*WHAT TO WORK ON:* Nothing but the records beneath, reproduced exactly, should appear in the answer.

*DATA TO EXAMINE:*
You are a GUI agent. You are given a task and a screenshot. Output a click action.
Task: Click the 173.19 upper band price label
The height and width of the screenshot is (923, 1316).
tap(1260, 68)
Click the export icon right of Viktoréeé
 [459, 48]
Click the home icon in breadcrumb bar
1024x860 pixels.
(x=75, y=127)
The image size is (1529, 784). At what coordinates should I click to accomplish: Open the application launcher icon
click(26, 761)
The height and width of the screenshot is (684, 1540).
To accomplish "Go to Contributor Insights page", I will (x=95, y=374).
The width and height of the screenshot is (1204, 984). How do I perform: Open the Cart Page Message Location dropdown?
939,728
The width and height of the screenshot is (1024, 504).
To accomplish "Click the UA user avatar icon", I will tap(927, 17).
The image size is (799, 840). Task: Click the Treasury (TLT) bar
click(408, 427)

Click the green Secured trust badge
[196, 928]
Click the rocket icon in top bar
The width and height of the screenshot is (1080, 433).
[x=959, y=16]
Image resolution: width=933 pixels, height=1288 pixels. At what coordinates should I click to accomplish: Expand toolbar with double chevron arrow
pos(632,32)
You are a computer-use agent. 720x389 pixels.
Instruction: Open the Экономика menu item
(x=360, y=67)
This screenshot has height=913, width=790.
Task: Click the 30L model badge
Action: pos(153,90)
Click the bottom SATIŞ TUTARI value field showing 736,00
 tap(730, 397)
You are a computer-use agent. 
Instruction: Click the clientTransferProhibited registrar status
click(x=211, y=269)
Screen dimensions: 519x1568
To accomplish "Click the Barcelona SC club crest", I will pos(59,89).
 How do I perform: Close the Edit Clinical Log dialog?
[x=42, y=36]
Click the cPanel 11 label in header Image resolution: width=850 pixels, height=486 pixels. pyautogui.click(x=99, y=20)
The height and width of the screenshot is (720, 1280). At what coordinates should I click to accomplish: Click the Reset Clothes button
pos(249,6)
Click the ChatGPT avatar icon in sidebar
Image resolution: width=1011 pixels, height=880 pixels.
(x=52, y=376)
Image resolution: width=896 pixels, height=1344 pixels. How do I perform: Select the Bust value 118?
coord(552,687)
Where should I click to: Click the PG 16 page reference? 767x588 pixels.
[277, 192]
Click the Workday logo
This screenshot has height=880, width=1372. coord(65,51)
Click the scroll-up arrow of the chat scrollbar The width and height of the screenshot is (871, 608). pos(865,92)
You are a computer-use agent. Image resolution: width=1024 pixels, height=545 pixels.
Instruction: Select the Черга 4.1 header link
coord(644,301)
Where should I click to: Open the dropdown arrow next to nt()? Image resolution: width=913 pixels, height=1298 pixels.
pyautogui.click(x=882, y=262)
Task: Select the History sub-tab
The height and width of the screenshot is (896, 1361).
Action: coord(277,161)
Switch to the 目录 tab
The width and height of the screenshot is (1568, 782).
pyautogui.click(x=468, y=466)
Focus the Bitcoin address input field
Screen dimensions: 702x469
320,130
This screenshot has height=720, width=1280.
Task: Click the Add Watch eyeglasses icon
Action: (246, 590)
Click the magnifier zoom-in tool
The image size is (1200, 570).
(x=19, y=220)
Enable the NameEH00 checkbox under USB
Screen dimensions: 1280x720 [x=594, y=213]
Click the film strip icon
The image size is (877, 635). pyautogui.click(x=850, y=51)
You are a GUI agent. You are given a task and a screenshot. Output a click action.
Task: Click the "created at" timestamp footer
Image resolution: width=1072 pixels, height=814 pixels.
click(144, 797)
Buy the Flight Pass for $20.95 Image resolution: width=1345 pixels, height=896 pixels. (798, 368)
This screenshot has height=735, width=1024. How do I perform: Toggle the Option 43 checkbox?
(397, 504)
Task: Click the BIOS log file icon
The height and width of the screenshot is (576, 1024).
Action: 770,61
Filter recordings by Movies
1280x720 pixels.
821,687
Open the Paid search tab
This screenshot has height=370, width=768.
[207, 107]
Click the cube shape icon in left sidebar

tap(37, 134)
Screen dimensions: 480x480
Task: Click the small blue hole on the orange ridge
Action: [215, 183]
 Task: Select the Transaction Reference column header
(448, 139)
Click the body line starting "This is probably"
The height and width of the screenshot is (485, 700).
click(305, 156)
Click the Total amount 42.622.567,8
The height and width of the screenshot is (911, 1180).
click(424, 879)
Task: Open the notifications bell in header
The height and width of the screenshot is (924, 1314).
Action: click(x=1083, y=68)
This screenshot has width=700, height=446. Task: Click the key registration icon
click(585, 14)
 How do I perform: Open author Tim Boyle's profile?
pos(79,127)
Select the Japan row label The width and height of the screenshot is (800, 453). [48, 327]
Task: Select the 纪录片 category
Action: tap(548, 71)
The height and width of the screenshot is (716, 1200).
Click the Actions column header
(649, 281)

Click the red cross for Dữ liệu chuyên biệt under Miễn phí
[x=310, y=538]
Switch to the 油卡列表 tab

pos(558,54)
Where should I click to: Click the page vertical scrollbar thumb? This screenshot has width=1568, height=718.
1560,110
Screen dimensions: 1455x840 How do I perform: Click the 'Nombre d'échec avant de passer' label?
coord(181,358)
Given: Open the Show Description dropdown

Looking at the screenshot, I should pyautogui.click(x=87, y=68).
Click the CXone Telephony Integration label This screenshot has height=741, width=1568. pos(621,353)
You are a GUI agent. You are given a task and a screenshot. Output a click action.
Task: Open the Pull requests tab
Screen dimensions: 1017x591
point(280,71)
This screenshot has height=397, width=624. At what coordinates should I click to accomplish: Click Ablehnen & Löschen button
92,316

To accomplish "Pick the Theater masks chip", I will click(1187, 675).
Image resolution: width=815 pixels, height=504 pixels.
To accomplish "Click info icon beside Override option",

*WORKED SOLUTION:*
You are a GUI agent. You are given a task and a screenshot. Output a click action.
Task: Click the 173.19 upper band price label
The height and width of the screenshot is (923, 1316).
tap(1260, 68)
Click the export icon right of Viktoréeé
 [459, 48]
Click the home icon in breadcrumb bar
1024x860 pixels.
(x=75, y=127)
The image size is (1529, 784). At what coordinates should I click to accomplish: Open the application launcher icon
click(26, 761)
The height and width of the screenshot is (684, 1540).
To accomplish "Go to Contributor Insights page", I will (x=95, y=374).
The width and height of the screenshot is (1204, 984). How do I perform: Open the Cart Page Message Location dropdown?
939,728
The width and height of the screenshot is (1024, 504).
To accomplish "Click the UA user avatar icon", I will tap(927, 17).
The image size is (799, 840). Task: Click the Treasury (TLT) bar
click(408, 427)

Click the green Secured trust badge
[196, 928]
Click the rocket icon in top bar
The width and height of the screenshot is (1080, 433).
[x=959, y=16]
Image resolution: width=933 pixels, height=1288 pixels. At what coordinates should I click to accomplish: Expand toolbar with double chevron arrow
pos(632,32)
You are a computer-use agent. 720x389 pixels.
Instruction: Open the Экономика menu item
(x=360, y=67)
This screenshot has height=913, width=790.
Task: Click the 30L model badge
Action: pos(153,90)
Click the bottom SATIŞ TUTARI value field showing 736,00
 tap(730, 397)
You are a computer-use agent. 
Instruction: Click the clientTransferProhibited registrar status
click(x=211, y=269)
Screen dimensions: 519x1568
To accomplish "Click the Barcelona SC club crest", I will pos(59,89).
 How do I perform: Close the Edit Clinical Log dialog?
[x=42, y=36]
Click the cPanel 11 label in header Image resolution: width=850 pixels, height=486 pixels. pyautogui.click(x=99, y=20)
The height and width of the screenshot is (720, 1280). At what coordinates should I click to accomplish: Click the Reset Clothes button
pos(249,6)
Click the ChatGPT avatar icon in sidebar
Image resolution: width=1011 pixels, height=880 pixels.
(x=52, y=376)
Image resolution: width=896 pixels, height=1344 pixels. How do I perform: Select the Bust value 118?
coord(552,687)
Where should I click to: Click the PG 16 page reference? 767x588 pixels.
[277, 192]
Click the Workday logo
This screenshot has height=880, width=1372. coord(65,51)
Click the scroll-up arrow of the chat scrollbar The width and height of the screenshot is (871, 608). pos(865,92)
You are a computer-use agent. Image resolution: width=1024 pixels, height=545 pixels.
Instruction: Select the Черга 4.1 header link
coord(644,301)
Where should I click to: Open the dropdown arrow next to nt()? Image resolution: width=913 pixels, height=1298 pixels.
pyautogui.click(x=882, y=262)
Task: Select the History sub-tab
The height and width of the screenshot is (896, 1361).
Action: coord(277,161)
Switch to the 目录 tab
The width and height of the screenshot is (1568, 782).
pyautogui.click(x=468, y=466)
Focus the Bitcoin address input field
Screen dimensions: 702x469
320,130
This screenshot has height=720, width=1280.
Task: Click the Add Watch eyeglasses icon
Action: (246, 590)
Click the magnifier zoom-in tool
The image size is (1200, 570).
(x=19, y=220)
Enable the NameEH00 checkbox under USB
Screen dimensions: 1280x720 [x=594, y=213]
Click the film strip icon
The image size is (877, 635). pyautogui.click(x=850, y=51)
You are a GUI agent. You are given a task and a screenshot. Output a click action.
Task: Click the "created at" timestamp footer
Image resolution: width=1072 pixels, height=814 pixels.
click(144, 797)
Buy the Flight Pass for $20.95 Image resolution: width=1345 pixels, height=896 pixels. (798, 368)
This screenshot has height=735, width=1024. How do I perform: Toggle the Option 43 checkbox?
(397, 504)
Task: Click the BIOS log file icon
The height and width of the screenshot is (576, 1024).
Action: 770,61
Filter recordings by Movies
1280x720 pixels.
821,687
Open the Paid search tab
This screenshot has height=370, width=768.
[207, 107]
Click the cube shape icon in left sidebar

tap(37, 134)
Screen dimensions: 480x480
Task: Click the small blue hole on the orange ridge
Action: [215, 183]
 Task: Select the Transaction Reference column header
(448, 139)
Click the body line starting "This is probably"
The height and width of the screenshot is (485, 700).
click(305, 156)
Click the Total amount 42.622.567,8
The height and width of the screenshot is (911, 1180).
click(424, 879)
Task: Open the notifications bell in header
The height and width of the screenshot is (924, 1314).
Action: click(x=1083, y=68)
This screenshot has width=700, height=446. Task: Click the key registration icon
click(585, 14)
 How do I perform: Open author Tim Boyle's profile?
pos(79,127)
Select the Japan row label The width and height of the screenshot is (800, 453). [48, 327]
Task: Select the 纪录片 category
Action: tap(548, 71)
The height and width of the screenshot is (716, 1200).
Click the Actions column header
(649, 281)

Click the red cross for Dữ liệu chuyên biệt under Miễn phí
[x=310, y=538]
Switch to the 油卡列表 tab

pos(558,54)
Where should I click to: Click the page vertical scrollbar thumb? This screenshot has width=1568, height=718.
1560,110
Screen dimensions: 1455x840 How do I perform: Click the 'Nombre d'échec avant de passer' label?
coord(181,358)
Given: Open the Show Description dropdown

Looking at the screenshot, I should pyautogui.click(x=87, y=68).
Click the CXone Telephony Integration label This screenshot has height=741, width=1568. pos(621,353)
You are a GUI agent. You are given a task and a screenshot. Output a click action.
Task: Open the Pull requests tab
Screen dimensions: 1017x591
point(280,71)
This screenshot has height=397, width=624. At what coordinates should I click to accomplish: Click Ablehnen & Löschen button
92,316

To accomplish "Pick the Theater masks chip", I will click(1187, 675).
Image resolution: width=815 pixels, height=504 pixels.
To accomplish "Click info icon beside Override option",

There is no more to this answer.